→ **Short exercise**:
Pick out each line in the items below that contains the string "Task", and treat uppercase and lowercase letters as different.

Click-target data

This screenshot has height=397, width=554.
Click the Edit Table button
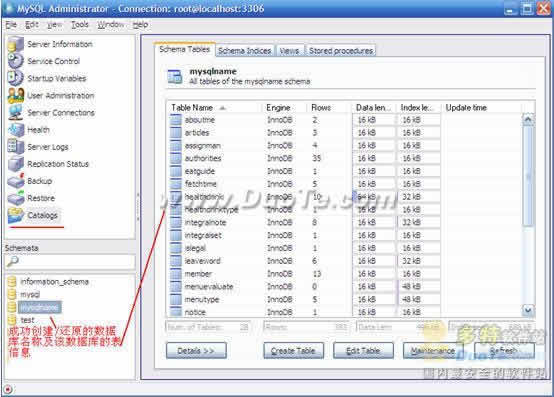click(x=363, y=351)
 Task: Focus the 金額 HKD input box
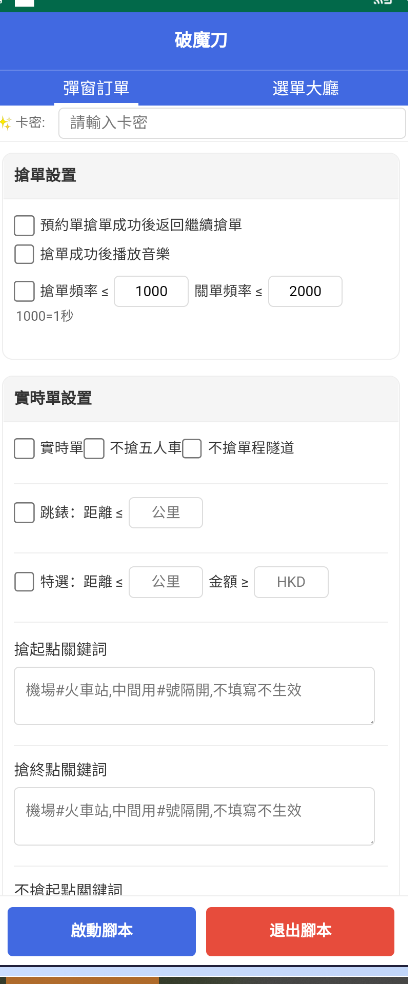click(x=291, y=582)
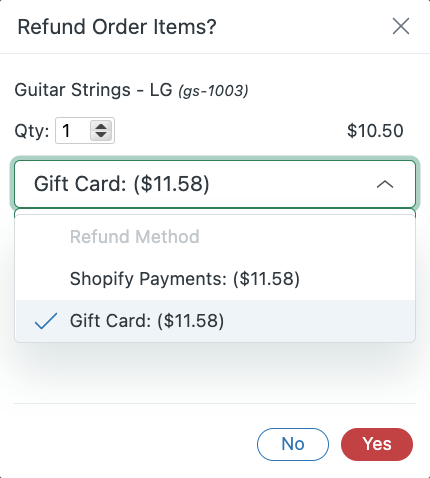Screen dimensions: 430x478
Task: Click the gs-1003 SKU text
Action: 213,91
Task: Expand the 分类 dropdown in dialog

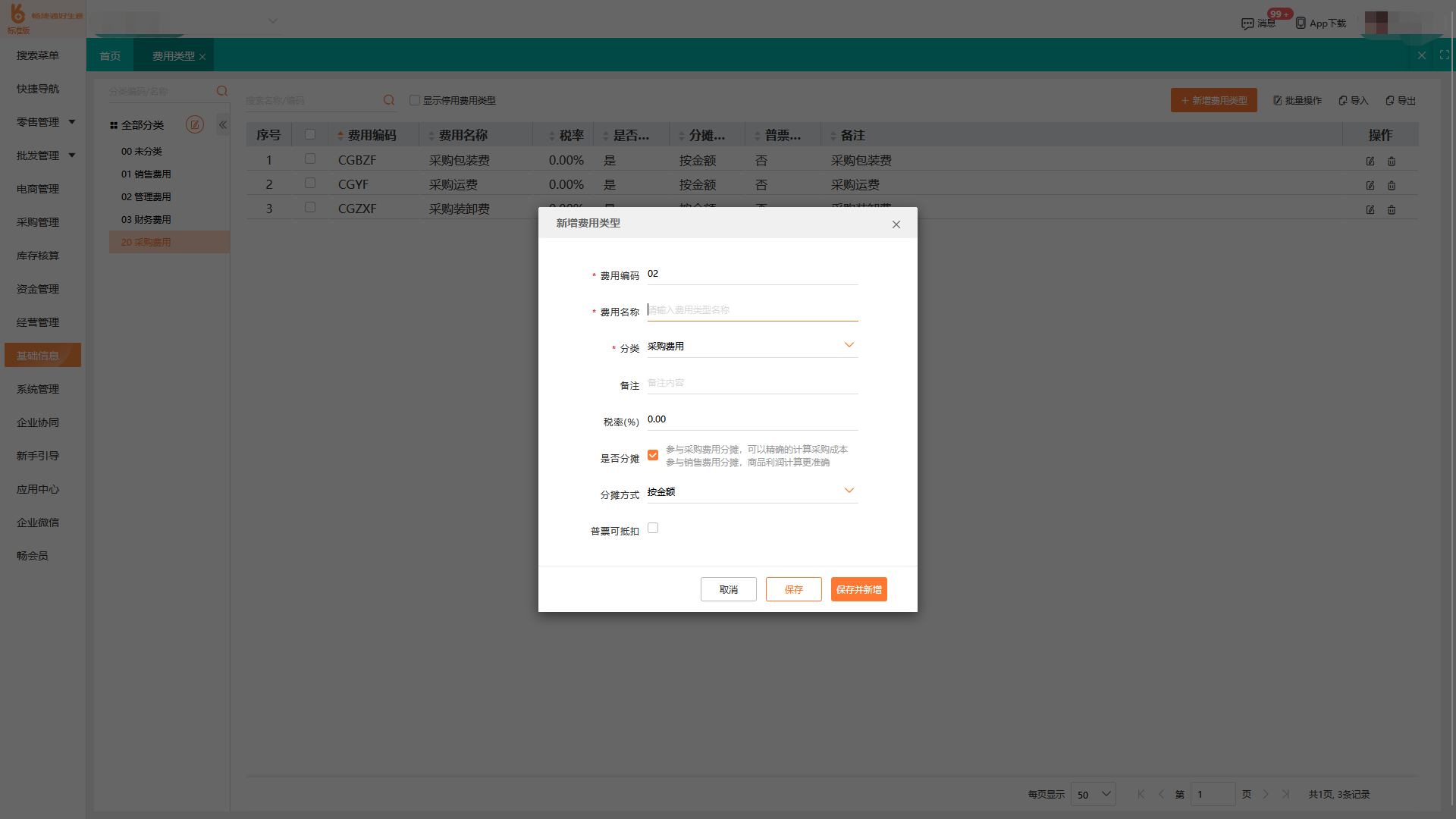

→ **Solution to this problem**:
 Task: Focus the 金額 HKD input box
Task: Click the gs-1003 SKU text
Task: Expand the 分类 dropdown in dialog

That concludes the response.